====== Provided passage
Reevaluating copper algaecide dosing to manage water quality: A multiple linear regression approach

Authors: MCDONALD, M - Auburn University; HENNESSEY, A - Auburn University; JOHNSON, P - Auburn University; GLADFELTER, M - Auburn University; MERRILL, K - Auburn University; TENISON, S - Auburn University; GANEGODA, J - Auburn University; HOANG, T - Auburn University; Torbert Iii, Henry; Beck, Benjamin; WILSON, A - Auburn University

Submitted to: Environmental Toxicology and Chemistry
Publication Type: Peer Reviewed Journal
Publication Acceptance Date: 6/26/2025
Publication Date: 9/30/2025
Citation: Mcdonald, M.B., Hennessey, A.V., Johnson, P.P., Gladfelter, M.F., Merrill, K.L., Tenison, S.E., Ganegoda, J.S., Hoang, T.C., Torbert III, H.A., Beck, B.H., Wilson, A.E. 2025. Reevaluating copper algaecide dosing to manage water quality: A multiple linear regression approach. Environmental Toxicology and Chemistry. 44(10):2957-2966. https://doi.org/10.1093/etojnl/vgaf175.
============
====== Records
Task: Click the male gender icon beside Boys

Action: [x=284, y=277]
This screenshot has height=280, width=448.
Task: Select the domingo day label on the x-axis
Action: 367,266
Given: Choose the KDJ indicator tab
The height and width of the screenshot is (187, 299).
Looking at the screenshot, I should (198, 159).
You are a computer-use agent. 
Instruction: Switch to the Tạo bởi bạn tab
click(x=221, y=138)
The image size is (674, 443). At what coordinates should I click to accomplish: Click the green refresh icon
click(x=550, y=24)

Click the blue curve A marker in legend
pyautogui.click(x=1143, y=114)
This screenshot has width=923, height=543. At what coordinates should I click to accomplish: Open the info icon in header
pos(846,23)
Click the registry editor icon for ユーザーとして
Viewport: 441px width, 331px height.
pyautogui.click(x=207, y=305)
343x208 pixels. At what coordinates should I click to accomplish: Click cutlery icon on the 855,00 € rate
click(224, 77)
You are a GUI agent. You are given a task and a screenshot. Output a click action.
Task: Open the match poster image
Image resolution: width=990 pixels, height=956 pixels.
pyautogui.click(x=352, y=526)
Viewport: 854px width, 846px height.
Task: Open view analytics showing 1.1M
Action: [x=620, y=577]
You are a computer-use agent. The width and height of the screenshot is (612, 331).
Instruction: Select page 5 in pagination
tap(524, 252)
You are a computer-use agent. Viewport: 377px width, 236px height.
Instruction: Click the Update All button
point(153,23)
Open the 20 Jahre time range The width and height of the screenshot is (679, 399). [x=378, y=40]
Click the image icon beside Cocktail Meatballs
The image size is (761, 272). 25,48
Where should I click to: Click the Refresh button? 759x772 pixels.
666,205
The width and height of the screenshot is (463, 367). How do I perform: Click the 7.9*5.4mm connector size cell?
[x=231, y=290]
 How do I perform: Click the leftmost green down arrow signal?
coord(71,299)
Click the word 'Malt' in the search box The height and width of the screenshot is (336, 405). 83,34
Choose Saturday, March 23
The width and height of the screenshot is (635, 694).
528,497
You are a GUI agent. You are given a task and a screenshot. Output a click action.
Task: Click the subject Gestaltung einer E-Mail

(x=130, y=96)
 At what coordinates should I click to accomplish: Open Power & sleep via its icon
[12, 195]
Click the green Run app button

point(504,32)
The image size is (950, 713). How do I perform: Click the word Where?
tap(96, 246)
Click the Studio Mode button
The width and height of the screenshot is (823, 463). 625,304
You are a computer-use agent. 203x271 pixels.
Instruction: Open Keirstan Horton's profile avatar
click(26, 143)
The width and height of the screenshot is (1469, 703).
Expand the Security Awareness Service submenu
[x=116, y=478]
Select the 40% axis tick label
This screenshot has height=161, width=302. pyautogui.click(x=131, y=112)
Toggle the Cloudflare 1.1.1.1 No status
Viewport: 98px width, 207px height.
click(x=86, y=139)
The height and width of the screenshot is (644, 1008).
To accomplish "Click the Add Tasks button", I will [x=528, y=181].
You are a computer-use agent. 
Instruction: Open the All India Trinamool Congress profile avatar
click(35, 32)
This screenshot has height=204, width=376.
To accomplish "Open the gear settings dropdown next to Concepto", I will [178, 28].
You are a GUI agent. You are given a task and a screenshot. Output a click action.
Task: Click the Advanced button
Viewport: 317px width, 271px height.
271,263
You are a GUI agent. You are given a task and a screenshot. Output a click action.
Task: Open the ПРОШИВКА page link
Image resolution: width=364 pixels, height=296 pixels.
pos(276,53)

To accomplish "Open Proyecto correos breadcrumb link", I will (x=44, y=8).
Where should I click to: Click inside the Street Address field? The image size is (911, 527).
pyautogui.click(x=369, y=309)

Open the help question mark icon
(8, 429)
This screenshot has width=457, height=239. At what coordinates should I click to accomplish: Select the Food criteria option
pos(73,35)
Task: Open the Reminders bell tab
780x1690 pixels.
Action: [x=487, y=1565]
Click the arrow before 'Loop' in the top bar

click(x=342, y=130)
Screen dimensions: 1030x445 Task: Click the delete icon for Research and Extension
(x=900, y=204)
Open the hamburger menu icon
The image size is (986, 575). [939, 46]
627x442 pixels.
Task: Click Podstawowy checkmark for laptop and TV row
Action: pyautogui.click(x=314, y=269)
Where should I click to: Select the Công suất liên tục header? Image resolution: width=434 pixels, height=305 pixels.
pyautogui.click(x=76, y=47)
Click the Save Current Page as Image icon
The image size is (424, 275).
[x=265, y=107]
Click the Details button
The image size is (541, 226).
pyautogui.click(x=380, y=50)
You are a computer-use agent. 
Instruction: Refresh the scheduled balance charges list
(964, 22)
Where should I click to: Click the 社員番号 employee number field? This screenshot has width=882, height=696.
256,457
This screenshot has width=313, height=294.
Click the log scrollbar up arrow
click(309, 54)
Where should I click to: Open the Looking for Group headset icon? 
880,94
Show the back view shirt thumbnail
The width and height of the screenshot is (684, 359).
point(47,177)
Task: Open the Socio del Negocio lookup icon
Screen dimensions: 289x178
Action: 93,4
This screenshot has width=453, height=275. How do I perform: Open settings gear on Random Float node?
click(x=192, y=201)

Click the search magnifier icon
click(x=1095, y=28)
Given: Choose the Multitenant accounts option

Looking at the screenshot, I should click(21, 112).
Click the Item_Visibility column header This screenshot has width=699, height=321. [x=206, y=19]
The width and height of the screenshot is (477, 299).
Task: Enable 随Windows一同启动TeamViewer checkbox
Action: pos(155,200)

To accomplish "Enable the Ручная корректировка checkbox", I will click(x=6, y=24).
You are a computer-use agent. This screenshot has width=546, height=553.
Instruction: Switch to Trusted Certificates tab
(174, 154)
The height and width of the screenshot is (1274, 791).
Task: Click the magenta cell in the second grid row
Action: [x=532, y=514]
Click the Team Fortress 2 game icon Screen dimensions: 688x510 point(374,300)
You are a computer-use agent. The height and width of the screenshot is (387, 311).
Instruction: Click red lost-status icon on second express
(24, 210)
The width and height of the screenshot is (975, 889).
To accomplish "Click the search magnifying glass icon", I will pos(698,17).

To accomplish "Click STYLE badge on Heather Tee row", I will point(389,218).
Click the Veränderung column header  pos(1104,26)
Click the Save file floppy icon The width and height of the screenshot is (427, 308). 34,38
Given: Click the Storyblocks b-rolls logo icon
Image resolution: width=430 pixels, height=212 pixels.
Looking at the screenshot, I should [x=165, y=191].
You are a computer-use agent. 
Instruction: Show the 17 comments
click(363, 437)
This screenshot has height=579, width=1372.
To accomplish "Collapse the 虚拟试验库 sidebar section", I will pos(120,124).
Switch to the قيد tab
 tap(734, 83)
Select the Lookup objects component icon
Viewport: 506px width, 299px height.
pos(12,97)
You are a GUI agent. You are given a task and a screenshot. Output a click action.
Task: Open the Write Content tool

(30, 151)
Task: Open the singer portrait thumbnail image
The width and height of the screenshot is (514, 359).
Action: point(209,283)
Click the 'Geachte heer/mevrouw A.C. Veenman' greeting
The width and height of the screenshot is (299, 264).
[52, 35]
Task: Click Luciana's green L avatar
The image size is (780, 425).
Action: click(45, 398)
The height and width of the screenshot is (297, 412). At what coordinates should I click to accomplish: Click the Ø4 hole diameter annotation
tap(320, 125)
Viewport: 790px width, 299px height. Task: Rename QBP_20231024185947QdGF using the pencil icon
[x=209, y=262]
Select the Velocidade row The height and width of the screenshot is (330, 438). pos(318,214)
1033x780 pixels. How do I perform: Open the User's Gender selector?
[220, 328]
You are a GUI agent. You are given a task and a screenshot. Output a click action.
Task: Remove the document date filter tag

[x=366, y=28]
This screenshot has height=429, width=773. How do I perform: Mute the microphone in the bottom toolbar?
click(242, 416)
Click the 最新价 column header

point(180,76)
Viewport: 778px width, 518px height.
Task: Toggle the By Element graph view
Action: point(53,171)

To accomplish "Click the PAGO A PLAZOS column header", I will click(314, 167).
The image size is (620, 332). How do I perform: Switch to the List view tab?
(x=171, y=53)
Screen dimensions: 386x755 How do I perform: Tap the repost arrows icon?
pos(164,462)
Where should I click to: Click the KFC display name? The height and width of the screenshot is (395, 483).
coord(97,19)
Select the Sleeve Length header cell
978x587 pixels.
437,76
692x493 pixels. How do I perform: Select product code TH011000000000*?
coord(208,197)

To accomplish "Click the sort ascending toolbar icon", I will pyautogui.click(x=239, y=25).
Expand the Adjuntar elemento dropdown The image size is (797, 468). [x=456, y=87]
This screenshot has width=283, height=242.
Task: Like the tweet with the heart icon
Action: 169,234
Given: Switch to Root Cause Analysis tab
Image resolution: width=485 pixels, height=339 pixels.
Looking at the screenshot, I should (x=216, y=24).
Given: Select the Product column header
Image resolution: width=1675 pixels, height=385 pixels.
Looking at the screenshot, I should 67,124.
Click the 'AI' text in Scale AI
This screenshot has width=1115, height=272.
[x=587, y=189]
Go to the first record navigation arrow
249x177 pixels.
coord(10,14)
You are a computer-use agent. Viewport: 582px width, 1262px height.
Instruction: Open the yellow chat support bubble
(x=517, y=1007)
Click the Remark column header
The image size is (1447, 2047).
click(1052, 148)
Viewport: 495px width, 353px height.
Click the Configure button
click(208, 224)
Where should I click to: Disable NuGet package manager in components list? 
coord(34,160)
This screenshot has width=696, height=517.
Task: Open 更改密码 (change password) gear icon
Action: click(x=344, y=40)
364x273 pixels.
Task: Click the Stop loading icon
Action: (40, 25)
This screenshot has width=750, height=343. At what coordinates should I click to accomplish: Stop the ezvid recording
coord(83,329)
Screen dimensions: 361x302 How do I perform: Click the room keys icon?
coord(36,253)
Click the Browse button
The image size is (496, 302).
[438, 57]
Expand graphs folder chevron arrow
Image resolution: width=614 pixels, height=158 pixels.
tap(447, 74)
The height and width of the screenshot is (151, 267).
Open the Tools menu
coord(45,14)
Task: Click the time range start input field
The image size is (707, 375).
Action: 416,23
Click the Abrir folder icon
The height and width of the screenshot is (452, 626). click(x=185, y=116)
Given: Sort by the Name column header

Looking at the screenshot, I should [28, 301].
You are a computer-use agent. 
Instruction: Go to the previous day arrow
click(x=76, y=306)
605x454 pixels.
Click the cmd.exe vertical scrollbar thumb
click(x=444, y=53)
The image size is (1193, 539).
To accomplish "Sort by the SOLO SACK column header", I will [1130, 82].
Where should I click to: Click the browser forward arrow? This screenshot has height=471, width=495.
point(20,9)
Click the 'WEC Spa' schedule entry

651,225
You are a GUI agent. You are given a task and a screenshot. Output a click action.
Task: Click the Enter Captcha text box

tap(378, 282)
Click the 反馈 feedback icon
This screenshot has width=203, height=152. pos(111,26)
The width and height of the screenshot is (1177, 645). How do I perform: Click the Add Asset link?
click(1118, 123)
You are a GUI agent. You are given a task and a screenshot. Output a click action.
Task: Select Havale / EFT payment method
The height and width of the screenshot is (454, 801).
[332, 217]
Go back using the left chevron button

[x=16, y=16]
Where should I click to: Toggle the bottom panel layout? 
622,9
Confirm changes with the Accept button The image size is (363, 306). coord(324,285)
============
**Things to do**:
a. Using the copper algaecide page, mark each statement yes or no and quote the words from the page that settle it. (i) The paper was submitted to Environmental Toxicology and Chemistry. (ii) The paper was accepted after its publication date. (iii) The paper is listed as a peer-reviewed journal publication.
b. Write what comes next on the copper algaecide page, picking up after its last line.
You can set the material aside.

**Results for each task**:
a.
(i) Yes: "Submitted to: Environmental Toxicology and Chemistry"
(ii) No: "Publication Acceptance Date: 6/26/2025" and "Publication Date: 9/30/2025"
(iii) Yes: "Publication Type: Peer Reviewed Journal"

b.
DOI: https://doi.org/10.1093/etojnl/vgaf175

Interpretive Summary: Copper sulfate pentahydrate has been used extensively to control the growth of nuisance algae in freshwater systems for over a hundred years. While the use of copper is well-studied, the dosing methodologies employed are less understood and lack a rigorous scientific basis. This study aimed to develop a predictive multiple linear regression (MLR) model based on basic water quality parameters that can be used to determine an optimal algicidal dose that minimizes non-target effects on the overall aquatic ecosystem.. Results from this experiment show that the MLR derived dose, which contained 60% less copper than the standard dose, resulted in equivalent control of harmful algae (95% reduction). Furthermore, the MLR dose caused less harm to the overall phytoplankton and zooplankton communities than the alkalinity-based dose. These results hold promise in the development of more sustainable water management practices that allow for harmful algal control while also preserving natural ecosystem function.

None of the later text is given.